2002). Also, the self-reporting nature of this study may be

affected by the tendency of female physicians to under-rate their own competence (Nomura et al. 2010). This is to our knowledge the first study in Europe of primary care providers’ attitudes to genetic management and how they relate to genetic education. Although the response rate was not high, this is a common problem for postal surveys and all appropriate methods were used to increase the response screening assay rates. Databases from which samples were taken varied slightly between countries, but represented the only available national sources with doctors’ addresses and specialties. We recognise that we have studied self-reported rather than actual behaviour but analysis of actual behaviour would have been impossible to be organised practically and self-reporting

can be considered as a reliable proxy measure. Although the scenario used related only to one condition, sudden death from hypertrophic cardiomyopathy was selected as a scenario diagnosis specifically because it was unlikely to have featured in traditional Mendelian genetics teaching. The importance of genetics in its aetiology is, however, well recognised. We therefore suggest that it is likely to be a good model for common complex disorders with genetic aetiology encountered by primary care providers. We have previously demonstrated that genetic care by non-geneticists is patchy and often Sirolimus poorly documented (Lane et al. 1997; Williamson et al. 1997; Williamson et al. 1996a, b). This is supported by qualitative MYO10 research which found highly variable levels of information around referral and testing for Factor V Leiden (Saukko et al. 2007) and multiple potential barriers to effective communication amongst GPs providing antenatal counselling (Nagle et al. 2008).

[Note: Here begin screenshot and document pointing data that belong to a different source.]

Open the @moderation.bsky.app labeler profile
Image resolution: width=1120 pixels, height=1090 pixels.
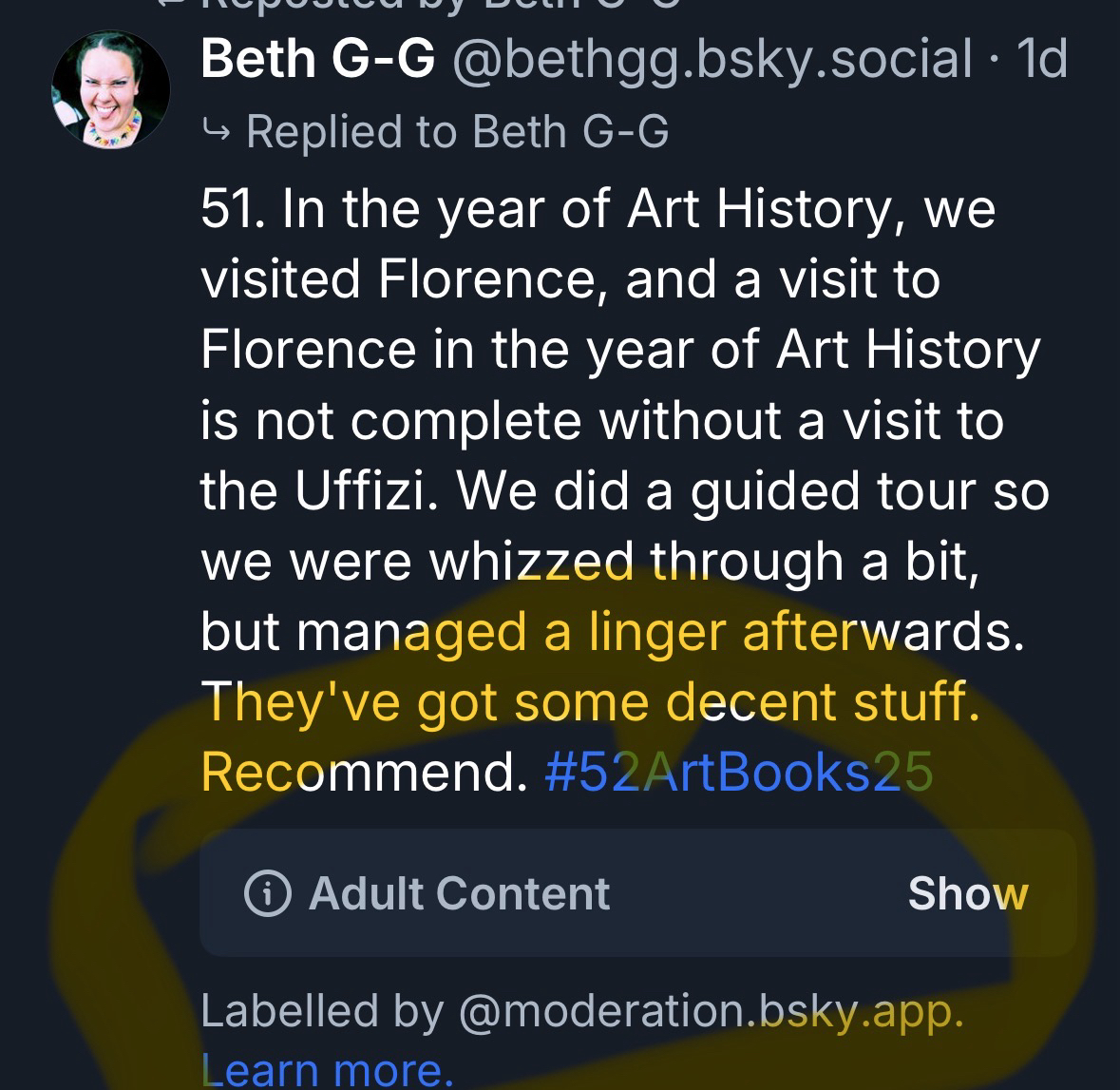[x=711, y=1011]
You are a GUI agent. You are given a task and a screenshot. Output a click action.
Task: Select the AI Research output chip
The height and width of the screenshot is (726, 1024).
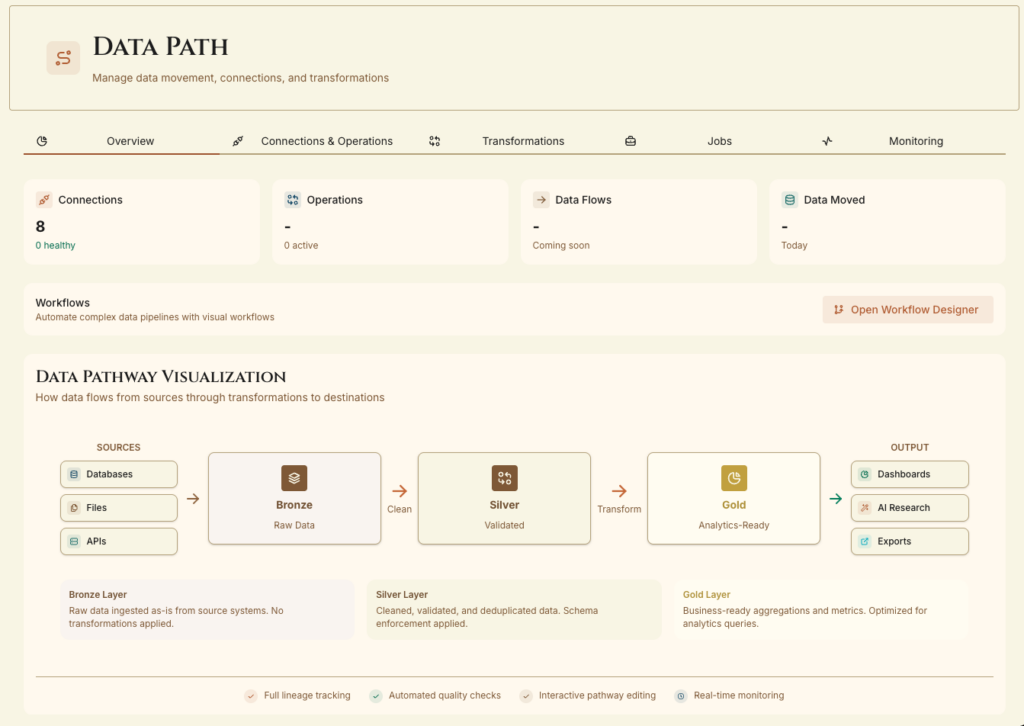pos(909,508)
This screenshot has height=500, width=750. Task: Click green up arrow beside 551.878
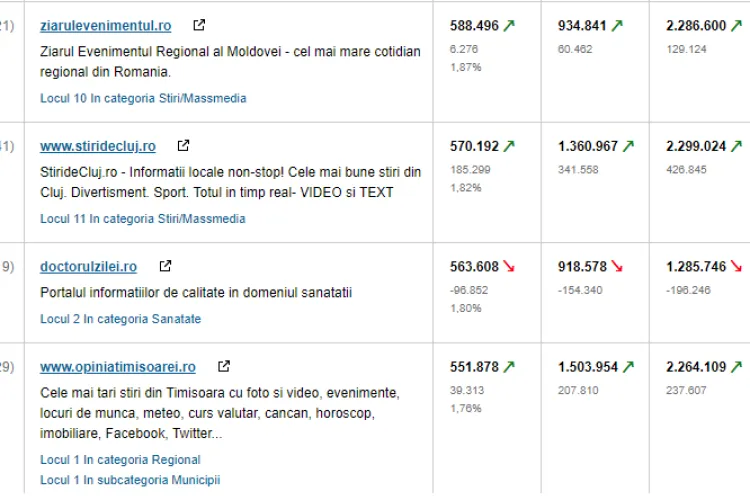[509, 367]
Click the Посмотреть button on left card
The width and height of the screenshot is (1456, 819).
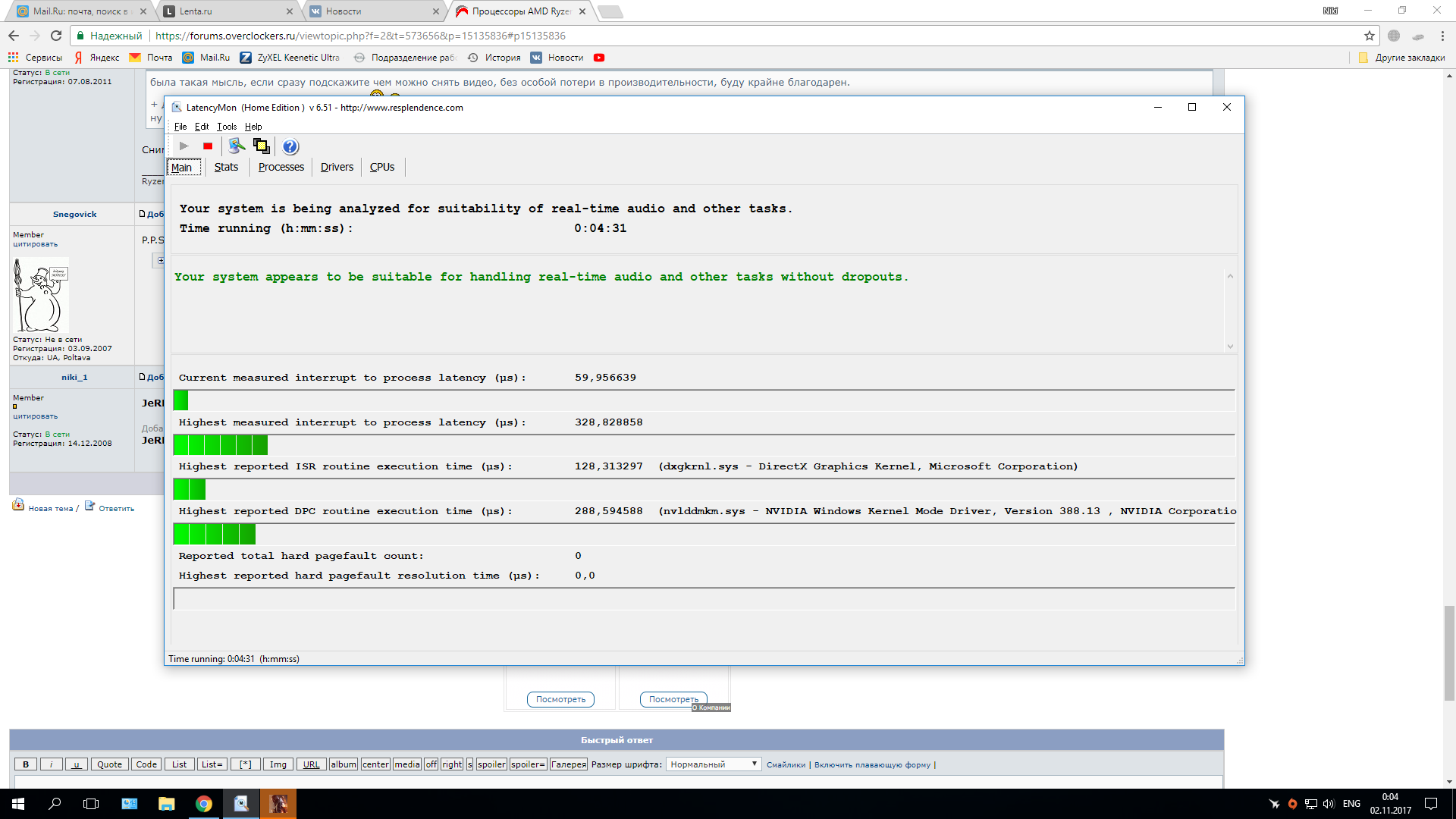pyautogui.click(x=560, y=699)
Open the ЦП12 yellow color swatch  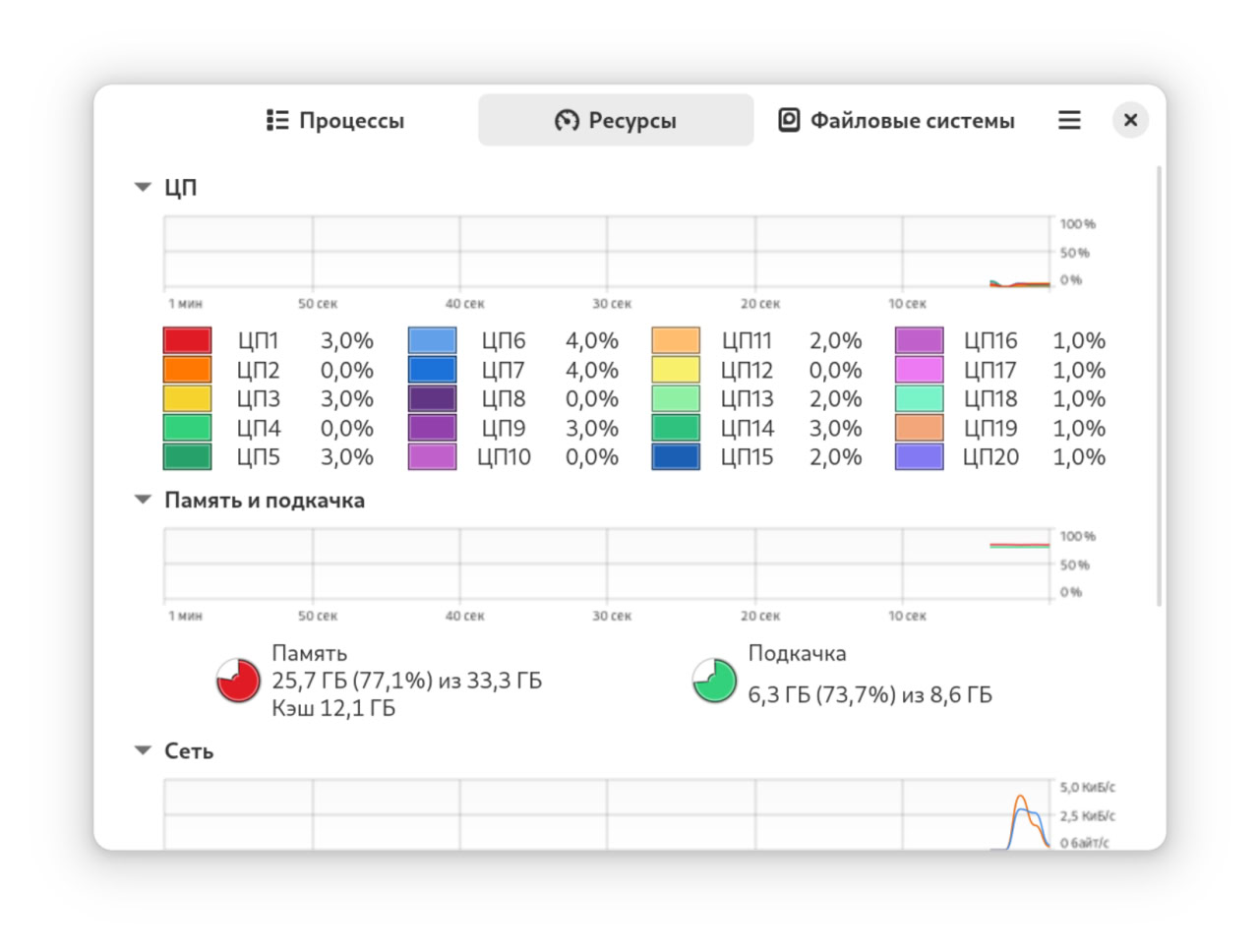pos(676,370)
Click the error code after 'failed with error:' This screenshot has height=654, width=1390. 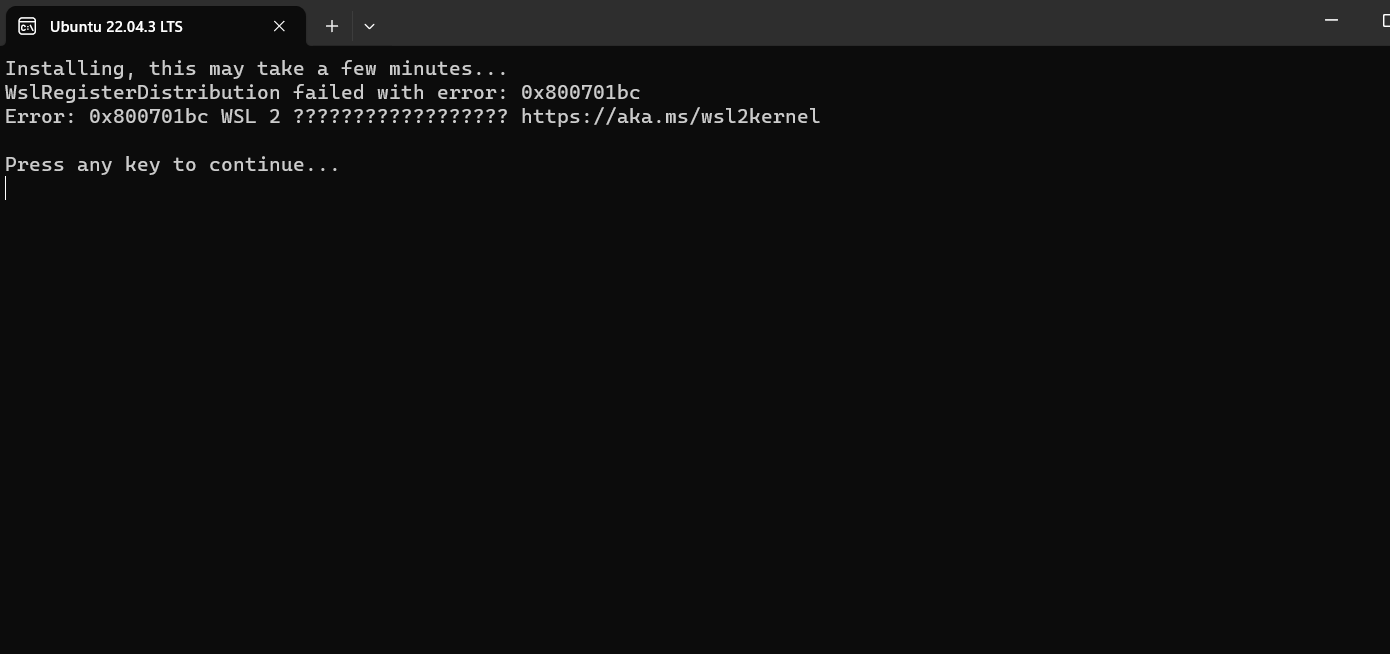(580, 92)
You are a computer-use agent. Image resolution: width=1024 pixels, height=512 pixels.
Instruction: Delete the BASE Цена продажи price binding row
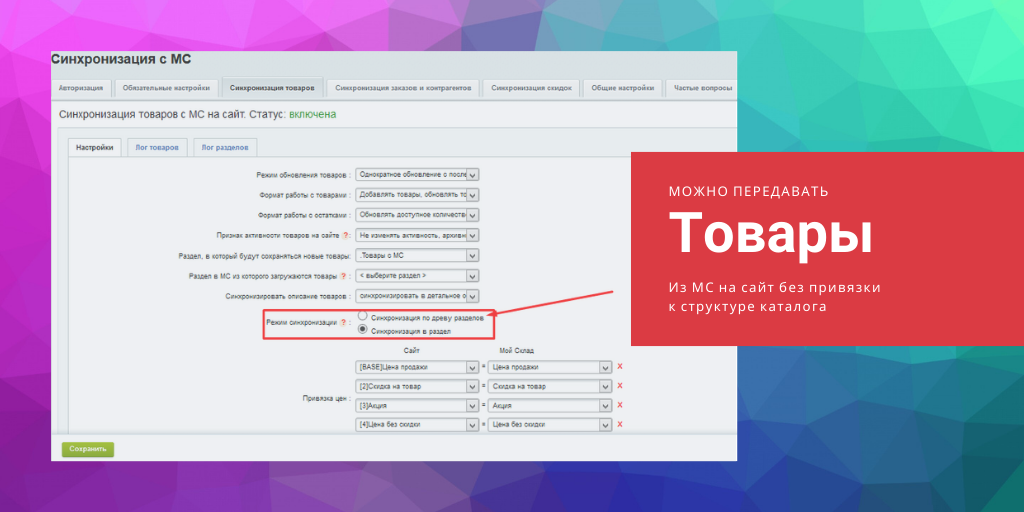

Our work shows clearly that, apart from family history taking, many European GPs do not consider that “genetic” care should form part of their practice. Conclusions It is clear that given the significant effect of country of practice, independent of all other factors, on practitioner behaviour, recommendations on genetic education at all levels will have to be sensitive to country-specific issues. Educational structures and content will require tailoring to local priorities and learning conventions. Any standards of care for non-genetic specialists providing some aspects of genetic care will need to be appropriately contextualised into the local system of health care and health education and it is unlikely that a pan-European “one size fits all” policy will be immediately workable or acceptable. Acknowledgements Thanks to Karina Bertmaring, Daniel Cottam and Christine Waterman who provided invaluable administrative and data management support. The study was funded by European Community FP5 grant QLG4-CT-2001-30216. Conflicts of interest None.